** START **
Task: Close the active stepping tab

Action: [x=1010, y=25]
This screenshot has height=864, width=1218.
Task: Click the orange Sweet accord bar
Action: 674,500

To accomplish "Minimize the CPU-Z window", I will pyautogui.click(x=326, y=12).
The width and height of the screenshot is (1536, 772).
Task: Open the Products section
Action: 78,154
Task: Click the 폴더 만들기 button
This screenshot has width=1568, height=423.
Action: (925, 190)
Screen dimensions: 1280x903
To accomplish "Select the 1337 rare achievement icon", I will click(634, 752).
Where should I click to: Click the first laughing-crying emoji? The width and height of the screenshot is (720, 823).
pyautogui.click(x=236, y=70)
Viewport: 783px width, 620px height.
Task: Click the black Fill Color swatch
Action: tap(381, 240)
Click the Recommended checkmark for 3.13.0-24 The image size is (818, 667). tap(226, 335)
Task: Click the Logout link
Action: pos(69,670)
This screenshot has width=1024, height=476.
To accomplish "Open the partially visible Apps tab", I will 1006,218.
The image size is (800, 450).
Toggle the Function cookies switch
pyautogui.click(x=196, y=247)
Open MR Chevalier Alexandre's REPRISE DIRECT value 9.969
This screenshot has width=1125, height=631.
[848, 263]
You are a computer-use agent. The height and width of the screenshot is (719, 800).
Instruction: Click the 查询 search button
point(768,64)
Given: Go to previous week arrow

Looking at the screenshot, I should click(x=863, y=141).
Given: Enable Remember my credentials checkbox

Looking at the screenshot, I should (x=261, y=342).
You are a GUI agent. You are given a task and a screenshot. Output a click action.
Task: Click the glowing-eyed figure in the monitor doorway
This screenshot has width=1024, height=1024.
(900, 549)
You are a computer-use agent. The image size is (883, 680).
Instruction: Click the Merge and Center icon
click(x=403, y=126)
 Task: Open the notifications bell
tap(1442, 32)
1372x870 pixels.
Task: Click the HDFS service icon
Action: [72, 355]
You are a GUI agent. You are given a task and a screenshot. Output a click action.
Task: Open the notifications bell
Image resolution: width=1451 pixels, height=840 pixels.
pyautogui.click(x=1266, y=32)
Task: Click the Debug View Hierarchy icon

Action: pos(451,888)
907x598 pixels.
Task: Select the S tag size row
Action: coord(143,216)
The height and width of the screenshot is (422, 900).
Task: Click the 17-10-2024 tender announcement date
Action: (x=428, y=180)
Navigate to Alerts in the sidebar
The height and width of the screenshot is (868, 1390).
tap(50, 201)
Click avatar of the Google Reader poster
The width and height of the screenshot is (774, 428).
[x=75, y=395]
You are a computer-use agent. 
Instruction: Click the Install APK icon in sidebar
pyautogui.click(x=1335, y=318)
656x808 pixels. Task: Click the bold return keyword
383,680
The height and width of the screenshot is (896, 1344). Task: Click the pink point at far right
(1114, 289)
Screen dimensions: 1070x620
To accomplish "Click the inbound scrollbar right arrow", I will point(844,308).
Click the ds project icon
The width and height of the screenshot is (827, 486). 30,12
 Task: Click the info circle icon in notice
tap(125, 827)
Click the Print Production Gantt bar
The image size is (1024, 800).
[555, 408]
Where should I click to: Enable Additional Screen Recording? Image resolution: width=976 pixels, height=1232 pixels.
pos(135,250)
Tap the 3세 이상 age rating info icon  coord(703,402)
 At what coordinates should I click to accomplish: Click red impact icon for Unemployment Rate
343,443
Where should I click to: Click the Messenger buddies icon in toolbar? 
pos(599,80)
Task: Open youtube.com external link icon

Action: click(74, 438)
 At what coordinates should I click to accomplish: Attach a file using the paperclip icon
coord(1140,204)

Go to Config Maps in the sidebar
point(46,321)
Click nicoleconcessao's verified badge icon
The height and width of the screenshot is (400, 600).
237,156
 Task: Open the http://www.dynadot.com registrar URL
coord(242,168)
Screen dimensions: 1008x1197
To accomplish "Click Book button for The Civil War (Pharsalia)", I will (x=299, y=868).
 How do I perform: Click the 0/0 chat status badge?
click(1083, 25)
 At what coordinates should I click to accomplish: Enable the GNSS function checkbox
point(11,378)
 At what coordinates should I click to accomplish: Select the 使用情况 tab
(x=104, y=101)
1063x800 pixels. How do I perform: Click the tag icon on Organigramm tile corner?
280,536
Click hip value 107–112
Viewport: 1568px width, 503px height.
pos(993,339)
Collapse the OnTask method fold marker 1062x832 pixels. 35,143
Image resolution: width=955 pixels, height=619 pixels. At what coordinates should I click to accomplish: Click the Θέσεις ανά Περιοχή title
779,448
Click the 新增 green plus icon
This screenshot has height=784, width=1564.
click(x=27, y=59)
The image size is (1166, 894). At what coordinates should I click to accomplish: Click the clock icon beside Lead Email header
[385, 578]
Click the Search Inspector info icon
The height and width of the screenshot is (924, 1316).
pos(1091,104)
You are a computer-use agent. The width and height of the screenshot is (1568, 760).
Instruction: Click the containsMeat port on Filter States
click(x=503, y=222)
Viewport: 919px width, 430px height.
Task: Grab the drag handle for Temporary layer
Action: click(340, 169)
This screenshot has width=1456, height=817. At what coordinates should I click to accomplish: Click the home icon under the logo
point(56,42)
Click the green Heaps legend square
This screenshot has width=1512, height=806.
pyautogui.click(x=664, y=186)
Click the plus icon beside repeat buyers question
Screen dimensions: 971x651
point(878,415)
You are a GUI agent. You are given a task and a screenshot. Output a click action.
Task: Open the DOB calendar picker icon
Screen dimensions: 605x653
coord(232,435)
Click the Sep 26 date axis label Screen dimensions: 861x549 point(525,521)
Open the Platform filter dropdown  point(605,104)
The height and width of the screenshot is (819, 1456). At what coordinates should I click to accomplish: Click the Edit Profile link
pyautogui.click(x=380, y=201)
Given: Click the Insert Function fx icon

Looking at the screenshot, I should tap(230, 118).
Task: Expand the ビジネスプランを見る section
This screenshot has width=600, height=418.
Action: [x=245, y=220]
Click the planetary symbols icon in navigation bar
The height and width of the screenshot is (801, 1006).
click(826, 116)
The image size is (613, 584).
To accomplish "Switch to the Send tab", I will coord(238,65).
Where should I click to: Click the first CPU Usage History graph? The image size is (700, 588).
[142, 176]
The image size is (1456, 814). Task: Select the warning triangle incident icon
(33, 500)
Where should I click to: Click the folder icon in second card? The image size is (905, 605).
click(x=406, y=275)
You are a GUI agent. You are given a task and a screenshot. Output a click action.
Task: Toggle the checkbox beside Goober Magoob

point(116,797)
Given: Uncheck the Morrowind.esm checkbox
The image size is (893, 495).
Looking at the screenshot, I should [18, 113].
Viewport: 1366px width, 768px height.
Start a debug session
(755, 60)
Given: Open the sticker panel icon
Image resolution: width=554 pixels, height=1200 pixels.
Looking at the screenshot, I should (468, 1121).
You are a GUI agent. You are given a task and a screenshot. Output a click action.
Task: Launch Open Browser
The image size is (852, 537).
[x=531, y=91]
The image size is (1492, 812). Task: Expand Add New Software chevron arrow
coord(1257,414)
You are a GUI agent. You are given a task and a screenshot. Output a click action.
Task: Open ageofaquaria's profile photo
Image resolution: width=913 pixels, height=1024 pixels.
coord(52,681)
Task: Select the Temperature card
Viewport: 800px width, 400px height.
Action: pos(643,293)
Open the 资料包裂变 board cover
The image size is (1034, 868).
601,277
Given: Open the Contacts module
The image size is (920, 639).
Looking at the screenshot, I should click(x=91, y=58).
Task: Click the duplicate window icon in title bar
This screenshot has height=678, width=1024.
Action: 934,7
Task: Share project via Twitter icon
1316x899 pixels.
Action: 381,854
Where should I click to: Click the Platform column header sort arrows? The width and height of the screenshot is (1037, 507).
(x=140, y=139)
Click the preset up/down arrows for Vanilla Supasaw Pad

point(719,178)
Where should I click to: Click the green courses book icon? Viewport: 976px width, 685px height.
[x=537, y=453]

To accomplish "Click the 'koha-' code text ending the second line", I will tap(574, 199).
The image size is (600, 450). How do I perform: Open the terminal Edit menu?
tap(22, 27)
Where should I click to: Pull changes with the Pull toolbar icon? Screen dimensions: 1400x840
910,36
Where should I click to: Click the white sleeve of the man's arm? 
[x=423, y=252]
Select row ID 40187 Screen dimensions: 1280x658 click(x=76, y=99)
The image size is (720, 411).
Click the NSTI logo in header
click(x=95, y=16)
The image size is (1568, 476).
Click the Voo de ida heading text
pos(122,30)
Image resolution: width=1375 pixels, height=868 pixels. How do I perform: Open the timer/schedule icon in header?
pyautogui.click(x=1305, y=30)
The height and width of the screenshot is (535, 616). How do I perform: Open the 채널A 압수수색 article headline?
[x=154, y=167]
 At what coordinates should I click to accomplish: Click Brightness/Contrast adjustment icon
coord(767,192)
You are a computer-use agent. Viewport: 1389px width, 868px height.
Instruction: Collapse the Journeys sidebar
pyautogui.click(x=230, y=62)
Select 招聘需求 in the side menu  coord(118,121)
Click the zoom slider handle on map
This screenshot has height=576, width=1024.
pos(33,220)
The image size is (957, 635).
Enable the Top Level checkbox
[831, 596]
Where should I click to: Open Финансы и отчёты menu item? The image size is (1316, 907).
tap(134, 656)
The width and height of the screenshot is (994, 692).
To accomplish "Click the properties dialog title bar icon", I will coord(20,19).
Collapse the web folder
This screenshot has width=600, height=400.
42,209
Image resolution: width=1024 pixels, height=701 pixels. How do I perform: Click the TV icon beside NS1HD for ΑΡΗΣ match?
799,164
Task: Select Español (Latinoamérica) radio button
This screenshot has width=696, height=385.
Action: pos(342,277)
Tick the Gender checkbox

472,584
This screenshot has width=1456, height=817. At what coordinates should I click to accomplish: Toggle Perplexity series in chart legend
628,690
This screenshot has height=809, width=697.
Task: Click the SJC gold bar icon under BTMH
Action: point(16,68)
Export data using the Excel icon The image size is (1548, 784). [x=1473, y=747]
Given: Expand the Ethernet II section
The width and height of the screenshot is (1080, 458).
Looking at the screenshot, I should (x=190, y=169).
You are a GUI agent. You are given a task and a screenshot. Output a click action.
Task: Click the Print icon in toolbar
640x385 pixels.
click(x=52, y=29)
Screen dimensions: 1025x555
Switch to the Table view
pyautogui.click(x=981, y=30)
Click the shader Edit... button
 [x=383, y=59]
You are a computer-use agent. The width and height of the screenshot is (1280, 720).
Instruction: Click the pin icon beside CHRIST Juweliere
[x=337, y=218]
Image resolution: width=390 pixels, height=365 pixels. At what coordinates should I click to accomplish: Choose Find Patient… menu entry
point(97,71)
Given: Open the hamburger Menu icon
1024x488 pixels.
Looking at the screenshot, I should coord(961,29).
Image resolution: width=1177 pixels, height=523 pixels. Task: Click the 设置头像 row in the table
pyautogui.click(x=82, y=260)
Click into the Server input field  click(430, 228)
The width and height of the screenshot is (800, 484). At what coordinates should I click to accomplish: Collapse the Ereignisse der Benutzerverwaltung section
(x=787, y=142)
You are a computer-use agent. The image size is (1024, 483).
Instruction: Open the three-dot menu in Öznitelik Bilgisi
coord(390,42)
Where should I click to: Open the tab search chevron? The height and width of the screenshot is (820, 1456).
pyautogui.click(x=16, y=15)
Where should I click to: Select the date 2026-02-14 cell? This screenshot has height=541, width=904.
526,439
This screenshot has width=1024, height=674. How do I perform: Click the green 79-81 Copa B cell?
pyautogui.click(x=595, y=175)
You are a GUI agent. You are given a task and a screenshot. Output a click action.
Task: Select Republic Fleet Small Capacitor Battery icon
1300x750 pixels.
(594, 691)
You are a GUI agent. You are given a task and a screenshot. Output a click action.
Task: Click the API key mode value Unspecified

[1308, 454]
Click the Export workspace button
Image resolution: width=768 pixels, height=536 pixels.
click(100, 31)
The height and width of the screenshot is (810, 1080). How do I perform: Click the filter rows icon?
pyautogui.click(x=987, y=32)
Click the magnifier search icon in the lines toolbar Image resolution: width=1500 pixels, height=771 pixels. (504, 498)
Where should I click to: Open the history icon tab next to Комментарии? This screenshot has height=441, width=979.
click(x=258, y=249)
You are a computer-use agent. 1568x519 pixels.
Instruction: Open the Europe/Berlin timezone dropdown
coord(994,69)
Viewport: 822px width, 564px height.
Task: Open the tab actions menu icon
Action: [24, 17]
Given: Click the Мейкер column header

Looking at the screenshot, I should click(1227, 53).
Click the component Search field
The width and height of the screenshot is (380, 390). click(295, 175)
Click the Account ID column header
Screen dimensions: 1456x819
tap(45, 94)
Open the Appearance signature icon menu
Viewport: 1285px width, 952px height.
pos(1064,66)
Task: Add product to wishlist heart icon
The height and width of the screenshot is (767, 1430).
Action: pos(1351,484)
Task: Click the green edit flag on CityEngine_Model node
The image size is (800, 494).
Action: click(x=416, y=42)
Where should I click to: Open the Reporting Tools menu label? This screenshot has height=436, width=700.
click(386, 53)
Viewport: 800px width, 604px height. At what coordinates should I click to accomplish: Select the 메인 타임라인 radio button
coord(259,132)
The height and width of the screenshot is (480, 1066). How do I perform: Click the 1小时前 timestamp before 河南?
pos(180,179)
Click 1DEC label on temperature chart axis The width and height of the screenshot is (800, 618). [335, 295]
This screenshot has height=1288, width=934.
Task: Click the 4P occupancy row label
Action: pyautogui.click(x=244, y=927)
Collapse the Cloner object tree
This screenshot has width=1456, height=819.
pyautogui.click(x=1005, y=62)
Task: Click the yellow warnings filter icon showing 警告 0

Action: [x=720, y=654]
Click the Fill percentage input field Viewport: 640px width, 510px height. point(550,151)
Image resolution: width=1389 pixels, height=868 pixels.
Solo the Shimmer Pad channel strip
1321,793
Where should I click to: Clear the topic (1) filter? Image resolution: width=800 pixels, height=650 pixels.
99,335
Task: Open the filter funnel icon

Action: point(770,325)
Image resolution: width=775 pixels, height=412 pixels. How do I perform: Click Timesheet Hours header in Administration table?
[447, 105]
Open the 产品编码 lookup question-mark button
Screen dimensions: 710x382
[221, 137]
** END **
Exercise:
Reproduce, word for word, the listing lines from the one containing "Export data using" through the one containing "[x=383, y=59]", both included.

Answer for the task:
Export data using the Excel icon The image size is (1548, 784). [x=1473, y=747]
Given: Expand the Ethernet II section
The width and height of the screenshot is (1080, 458).
Looking at the screenshot, I should (x=190, y=169).
You are a GUI agent. You are given a task and a screenshot. Output a click action.
Task: Click the Print icon in toolbar
640x385 pixels.
click(x=52, y=29)
Screen dimensions: 1025x555
Switch to the Table view
pyautogui.click(x=981, y=30)
Click the shader Edit... button
 [x=383, y=59]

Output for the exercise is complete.